Question

Use the concept that $$y=c,-\infty < x < \infty,$$ is a constant function if and only if $$y^{\prime}=0$$ to determine whether the given differential equation possesses constant solutions.$$3 x y^{\prime}+5 y=10$$

Answer

**step1 Define the condition for a constant solution**

A function $$y$$ is a constant function, denoted as $$y=c$$, if and only if its derivative $$y'$$ is equal to zero.
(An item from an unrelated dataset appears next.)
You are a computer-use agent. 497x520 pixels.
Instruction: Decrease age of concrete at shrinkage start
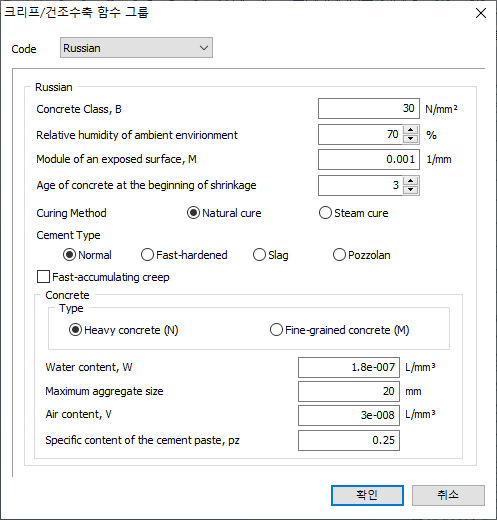pos(411,190)
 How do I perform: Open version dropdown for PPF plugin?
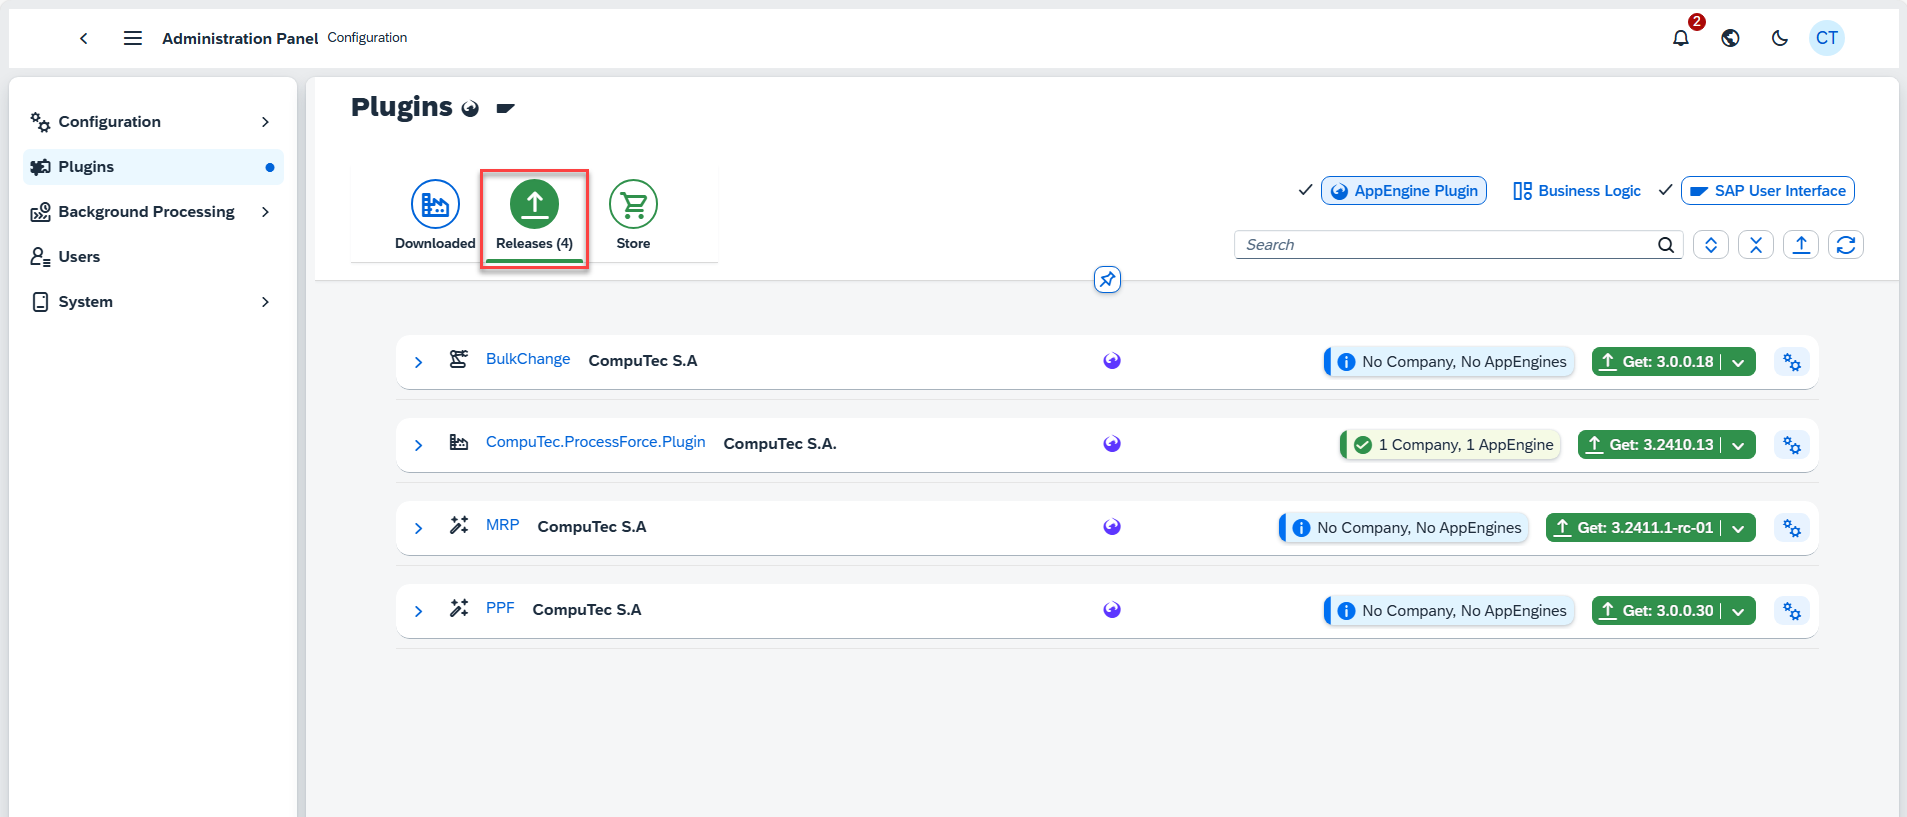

To determine if the given differential equation has a constant solution, we must assume $$y=c$$ and $$y'=0$$.

**step2 Substitute the constant solution conditions into the differential equation**

The given differential equation is $$3xy' + 5y = 10$$. We will replace $$y$$ with $$c$$ and $$y'$$ with $$0$$ in this equation.

$$3x(0) + 5(c) = 10$$

**step3 Simplify and solve for the constant c**

After substituting the values, we simplify the equation to find the value of $$c$$.

$$0 + 5c = 10$$

$$5c = 10$$

Now, we divide both sides by 5 to solve for $$c$$.

$$c = \frac{10}{5}$$

$$c = 2$$

**step4 Conclusion**

Since we found a specific constant value for $$c$$ (which is $$c=2$$) that satisfies the differential equation, it means that $$y=2$$ is indeed a constant solution to the given differential equation.

Alternative answer

Answer: Yes, the differential equation possesses a constant solution. Explain
This is a question about constant functions and their derivatives . The solving step is:

1. First, we know that a constant solution means $y$ is just a number, like $y=c$.
2. And, if $y=c$ is a constant, then its derivative $y'$ (which is how much $y$ changes) must be $0$ because a constant doesn't change!
3. So, we put $y=c$ and $y'=0$ into the equation given: $3xy' + 5y = 10$.
4. That changes the equation to: $3x(0) + 5(c) = 10$.
5. When we simplify, $3x(0)$ is just $0$, so we get $0 + 5c = 10$, which means $5c = 10$.
6. To find what $c$ is, we divide $10$ by $5$. So, $c = 10/5 = 2$.
7. Since we found a specific number for $c$ (which is $2$), it means that $y=2$ is a constant solution to the differential equation!

Alternative answer

Answer: Yes, there is a constant solution, which is y = 2. Explain
This is a question about finding if a differential equation has a solution where the value of 'y' is always a single number (a constant). The solving step is:

1. First, we need to understand what a "constant solution" means. It means that `y` is just a number, like `y = 5` or `y = -3`. Let's call this number `c`. So, `y = c`.
2. If `y` is always a constant number, it doesn't change at all! So, its rate of change, which is `y'`, must be zero. So, `y' = 0`.
3. Now, we'll put these ideas (`y = c` and `y' = 0`) into our given problem: `3xy' + 5y = 10`.
4. Let's replace `y'` with `0` and `y` with `c`:
`3x(0) + 5(c) = 10`
5. `3x` multiplied by `0` is just `0`. So the equation becomes:
`0 + 5c = 10`
6. This simplifies to:
`5c = 10`
7. To find `c`, we just need to figure out what number, when multiplied by 5, gives 10. We can divide 10 by 5:
`c = 10 / 5`
`c = 2`
8. Since we found a specific number for `c` (which is `2`), it means that `y = 2` is indeed a constant solution to this differential equation!

Alternative answer

Answer:
Yes, the given differential equation possesses a constant solution. The constant solution is y = 2. Explain
This is a question about how to find if a differential equation has a constant solution. The solving step is:

First, the problem tells us a super helpful trick: if `y` is a constant number (like `y = c`), then its "change" or "slope" (which is `y'` ) is always zero! Think about it, if a number never changes, its rate of change is nothing, right?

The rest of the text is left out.